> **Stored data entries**
*** Begin section ***
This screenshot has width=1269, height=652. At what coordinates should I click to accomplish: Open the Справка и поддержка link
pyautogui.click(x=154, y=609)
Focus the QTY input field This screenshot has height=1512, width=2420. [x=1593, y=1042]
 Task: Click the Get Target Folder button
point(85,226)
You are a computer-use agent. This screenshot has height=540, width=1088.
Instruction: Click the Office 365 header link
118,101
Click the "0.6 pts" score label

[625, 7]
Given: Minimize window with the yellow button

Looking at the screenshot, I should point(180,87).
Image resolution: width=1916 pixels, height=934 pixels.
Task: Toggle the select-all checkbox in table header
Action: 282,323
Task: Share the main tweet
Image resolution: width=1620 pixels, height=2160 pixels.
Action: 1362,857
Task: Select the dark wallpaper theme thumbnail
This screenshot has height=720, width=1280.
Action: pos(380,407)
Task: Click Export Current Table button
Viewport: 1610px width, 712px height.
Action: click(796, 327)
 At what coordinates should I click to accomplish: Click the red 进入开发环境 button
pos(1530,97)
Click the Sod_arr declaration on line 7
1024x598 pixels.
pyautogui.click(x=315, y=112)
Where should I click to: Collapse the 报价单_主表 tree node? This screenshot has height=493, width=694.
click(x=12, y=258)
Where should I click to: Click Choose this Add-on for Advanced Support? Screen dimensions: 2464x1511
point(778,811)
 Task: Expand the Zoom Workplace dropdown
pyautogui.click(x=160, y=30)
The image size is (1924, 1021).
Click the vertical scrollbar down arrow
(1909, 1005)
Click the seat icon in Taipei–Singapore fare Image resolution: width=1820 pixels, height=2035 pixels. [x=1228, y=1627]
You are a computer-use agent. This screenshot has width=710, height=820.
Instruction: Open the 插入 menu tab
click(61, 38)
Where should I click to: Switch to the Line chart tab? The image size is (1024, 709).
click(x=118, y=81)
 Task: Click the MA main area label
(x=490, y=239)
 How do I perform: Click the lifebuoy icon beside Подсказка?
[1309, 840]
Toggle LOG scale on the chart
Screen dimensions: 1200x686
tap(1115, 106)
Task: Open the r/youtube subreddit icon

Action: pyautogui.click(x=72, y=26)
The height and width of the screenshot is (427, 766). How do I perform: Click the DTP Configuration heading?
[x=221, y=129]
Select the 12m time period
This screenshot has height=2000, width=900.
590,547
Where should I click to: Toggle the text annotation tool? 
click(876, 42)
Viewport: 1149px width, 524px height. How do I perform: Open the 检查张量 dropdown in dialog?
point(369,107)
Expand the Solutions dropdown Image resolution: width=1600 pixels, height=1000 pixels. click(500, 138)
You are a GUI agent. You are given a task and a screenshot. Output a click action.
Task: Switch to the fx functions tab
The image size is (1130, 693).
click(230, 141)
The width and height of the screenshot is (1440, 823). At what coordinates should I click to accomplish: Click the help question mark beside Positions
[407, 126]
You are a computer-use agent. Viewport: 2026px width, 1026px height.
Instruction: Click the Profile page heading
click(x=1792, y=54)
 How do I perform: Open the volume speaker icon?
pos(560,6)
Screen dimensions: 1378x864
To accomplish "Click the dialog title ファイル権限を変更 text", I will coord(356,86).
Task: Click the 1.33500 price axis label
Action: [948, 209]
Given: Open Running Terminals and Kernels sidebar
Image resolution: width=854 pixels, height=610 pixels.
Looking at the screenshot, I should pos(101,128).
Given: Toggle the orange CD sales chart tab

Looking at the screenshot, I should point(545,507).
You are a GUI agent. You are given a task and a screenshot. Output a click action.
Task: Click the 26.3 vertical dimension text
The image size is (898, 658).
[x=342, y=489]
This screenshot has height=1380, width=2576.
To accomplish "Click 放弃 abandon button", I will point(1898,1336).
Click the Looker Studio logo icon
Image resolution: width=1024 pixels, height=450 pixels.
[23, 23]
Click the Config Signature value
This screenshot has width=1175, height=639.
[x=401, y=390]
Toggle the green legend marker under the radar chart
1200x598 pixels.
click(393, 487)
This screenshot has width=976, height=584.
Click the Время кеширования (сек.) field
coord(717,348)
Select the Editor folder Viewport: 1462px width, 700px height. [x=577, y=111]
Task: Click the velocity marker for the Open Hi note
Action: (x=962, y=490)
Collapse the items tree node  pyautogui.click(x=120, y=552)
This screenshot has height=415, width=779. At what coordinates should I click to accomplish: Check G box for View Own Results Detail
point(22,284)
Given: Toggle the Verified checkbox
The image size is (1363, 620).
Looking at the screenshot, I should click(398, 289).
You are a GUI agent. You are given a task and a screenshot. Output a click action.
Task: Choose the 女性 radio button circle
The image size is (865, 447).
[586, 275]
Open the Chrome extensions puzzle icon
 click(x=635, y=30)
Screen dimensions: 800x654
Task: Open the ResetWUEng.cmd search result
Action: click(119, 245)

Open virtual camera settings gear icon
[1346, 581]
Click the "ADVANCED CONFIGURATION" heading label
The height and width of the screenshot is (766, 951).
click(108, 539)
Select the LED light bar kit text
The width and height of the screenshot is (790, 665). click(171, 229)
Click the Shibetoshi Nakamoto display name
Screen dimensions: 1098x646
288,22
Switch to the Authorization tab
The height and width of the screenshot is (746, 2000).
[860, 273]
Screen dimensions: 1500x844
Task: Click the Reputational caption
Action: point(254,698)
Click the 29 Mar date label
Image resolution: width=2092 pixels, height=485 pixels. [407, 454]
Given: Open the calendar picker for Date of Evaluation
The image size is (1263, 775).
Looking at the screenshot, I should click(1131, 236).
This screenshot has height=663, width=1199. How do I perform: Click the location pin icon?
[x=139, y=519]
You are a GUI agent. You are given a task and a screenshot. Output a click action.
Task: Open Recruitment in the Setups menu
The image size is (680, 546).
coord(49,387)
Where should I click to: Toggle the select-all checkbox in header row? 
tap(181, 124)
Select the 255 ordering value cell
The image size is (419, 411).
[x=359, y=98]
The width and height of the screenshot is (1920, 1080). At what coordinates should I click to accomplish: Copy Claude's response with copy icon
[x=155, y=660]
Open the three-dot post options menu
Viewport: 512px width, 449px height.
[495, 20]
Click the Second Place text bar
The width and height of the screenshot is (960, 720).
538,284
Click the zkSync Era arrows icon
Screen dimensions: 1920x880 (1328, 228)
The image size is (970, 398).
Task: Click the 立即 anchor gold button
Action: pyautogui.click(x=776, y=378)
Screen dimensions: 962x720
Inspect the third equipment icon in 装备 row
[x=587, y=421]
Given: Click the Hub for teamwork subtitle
*** End section ***
> **WORK ITEM**
Each record above should be output again exactly.

> **SOLUTION**
This screenshot has width=1269, height=652. At what coordinates should I click to accomplish: Open the Справка и поддержка link
pyautogui.click(x=154, y=609)
Focus the QTY input field This screenshot has height=1512, width=2420. [x=1593, y=1042]
 Task: Click the Get Target Folder button
point(85,226)
You are a computer-use agent. This screenshot has height=540, width=1088.
Instruction: Click the Office 365 header link
118,101
Click the "0.6 pts" score label

[625, 7]
Given: Minimize window with the yellow button

Looking at the screenshot, I should point(180,87).
Image resolution: width=1916 pixels, height=934 pixels.
Task: Toggle the select-all checkbox in table header
Action: 282,323
Task: Share the main tweet
Image resolution: width=1620 pixels, height=2160 pixels.
Action: 1362,857
Task: Select the dark wallpaper theme thumbnail
This screenshot has height=720, width=1280.
Action: pos(380,407)
Task: Click Export Current Table button
Viewport: 1610px width, 712px height.
Action: click(796, 327)
 At what coordinates should I click to accomplish: Click the red 进入开发环境 button
pos(1530,97)
Click the Sod_arr declaration on line 7
1024x598 pixels.
pyautogui.click(x=315, y=112)
Where should I click to: Collapse the 报价单_主表 tree node? This screenshot has height=493, width=694.
click(x=12, y=258)
Where should I click to: Click Choose this Add-on for Advanced Support? Screen dimensions: 2464x1511
point(778,811)
 Task: Expand the Zoom Workplace dropdown
pyautogui.click(x=160, y=30)
The image size is (1924, 1021).
Click the vertical scrollbar down arrow
(1909, 1005)
Click the seat icon in Taipei–Singapore fare Image resolution: width=1820 pixels, height=2035 pixels. [x=1228, y=1627]
You are a computer-use agent. This screenshot has width=710, height=820.
Instruction: Open the 插入 menu tab
click(61, 38)
Where should I click to: Switch to the Line chart tab? The image size is (1024, 709).
click(x=118, y=81)
 Task: Click the MA main area label
(x=490, y=239)
 How do I perform: Click the lifebuoy icon beside Подсказка?
[1309, 840]
Toggle LOG scale on the chart
Screen dimensions: 1200x686
tap(1115, 106)
Task: Open the r/youtube subreddit icon

Action: pyautogui.click(x=72, y=26)
The height and width of the screenshot is (427, 766). How do I perform: Click the DTP Configuration heading?
[x=221, y=129]
Select the 12m time period
This screenshot has height=2000, width=900.
590,547
Where should I click to: Toggle the text annotation tool? 
click(876, 42)
Viewport: 1149px width, 524px height. How do I perform: Open the 检查张量 dropdown in dialog?
point(369,107)
Expand the Solutions dropdown Image resolution: width=1600 pixels, height=1000 pixels. click(500, 138)
You are a GUI agent. You are given a task and a screenshot. Output a click action.
Task: Switch to the fx functions tab
The image size is (1130, 693).
click(230, 141)
The width and height of the screenshot is (1440, 823). At what coordinates should I click to accomplish: Click the help question mark beside Positions
[407, 126]
You are a computer-use agent. Viewport: 2026px width, 1026px height.
Instruction: Click the Profile page heading
click(x=1792, y=54)
 How do I perform: Open the volume speaker icon?
pos(560,6)
Screen dimensions: 1378x864
To accomplish "Click the dialog title ファイル権限を変更 text", I will coord(356,86).
Task: Click the 1.33500 price axis label
Action: [948, 209]
Given: Open Running Terminals and Kernels sidebar
Image resolution: width=854 pixels, height=610 pixels.
Looking at the screenshot, I should pos(101,128).
Given: Toggle the orange CD sales chart tab

Looking at the screenshot, I should point(545,507).
You are a GUI agent. You are given a task and a screenshot. Output a click action.
Task: Click the 26.3 vertical dimension text
The image size is (898, 658).
[x=342, y=489]
This screenshot has height=1380, width=2576.
To accomplish "Click 放弃 abandon button", I will point(1898,1336).
Click the Looker Studio logo icon
Image resolution: width=1024 pixels, height=450 pixels.
[23, 23]
Click the Config Signature value
This screenshot has width=1175, height=639.
[x=401, y=390]
Toggle the green legend marker under the radar chart
1200x598 pixels.
click(393, 487)
This screenshot has width=976, height=584.
Click the Время кеширования (сек.) field
coord(717,348)
Select the Editor folder Viewport: 1462px width, 700px height. [x=577, y=111]
Task: Click the velocity marker for the Open Hi note
Action: (x=962, y=490)
Collapse the items tree node  pyautogui.click(x=120, y=552)
This screenshot has height=415, width=779. At what coordinates should I click to accomplish: Check G box for View Own Results Detail
point(22,284)
Given: Toggle the Verified checkbox
The image size is (1363, 620).
Looking at the screenshot, I should click(398, 289).
You are a GUI agent. You are given a task and a screenshot. Output a click action.
Task: Choose the 女性 radio button circle
The image size is (865, 447).
[586, 275]
Open the Chrome extensions puzzle icon
 click(x=635, y=30)
Screen dimensions: 800x654
Task: Open the ResetWUEng.cmd search result
Action: click(119, 245)

Open virtual camera settings gear icon
[1346, 581]
Click the "ADVANCED CONFIGURATION" heading label
The height and width of the screenshot is (766, 951).
click(108, 539)
Select the LED light bar kit text
The width and height of the screenshot is (790, 665). click(171, 229)
Click the Shibetoshi Nakamoto display name
Screen dimensions: 1098x646
288,22
Switch to the Authorization tab
The height and width of the screenshot is (746, 2000).
[860, 273]
Screen dimensions: 1500x844
Task: Click the Reputational caption
Action: point(254,698)
Click the 29 Mar date label
Image resolution: width=2092 pixels, height=485 pixels. [407, 454]
Given: Open the calendar picker for Date of Evaluation
The image size is (1263, 775).
Looking at the screenshot, I should click(1131, 236).
This screenshot has height=663, width=1199. How do I perform: Click the location pin icon?
[x=139, y=519]
You are a GUI agent. You are given a task and a screenshot. Output a click action.
Task: Open Recruitment in the Setups menu
The image size is (680, 546).
coord(49,387)
Where should I click to: Toggle the select-all checkbox in header row? 
tap(181, 124)
Select the 255 ordering value cell
The image size is (419, 411).
[x=359, y=98]
The width and height of the screenshot is (1920, 1080). At what coordinates should I click to accomplish: Copy Claude's response with copy icon
[x=155, y=660]
Open the three-dot post options menu
Viewport: 512px width, 449px height.
[495, 20]
Click the Second Place text bar
The width and height of the screenshot is (960, 720).
538,284
Click the zkSync Era arrows icon
Screen dimensions: 1920x880 (1328, 228)
The image size is (970, 398).
Task: Click the 立即 anchor gold button
Action: pyautogui.click(x=776, y=378)
Screen dimensions: 962x720
Inspect the third equipment icon in 装备 row
[x=587, y=421]
Given: Click the Hub for teamwork subtitle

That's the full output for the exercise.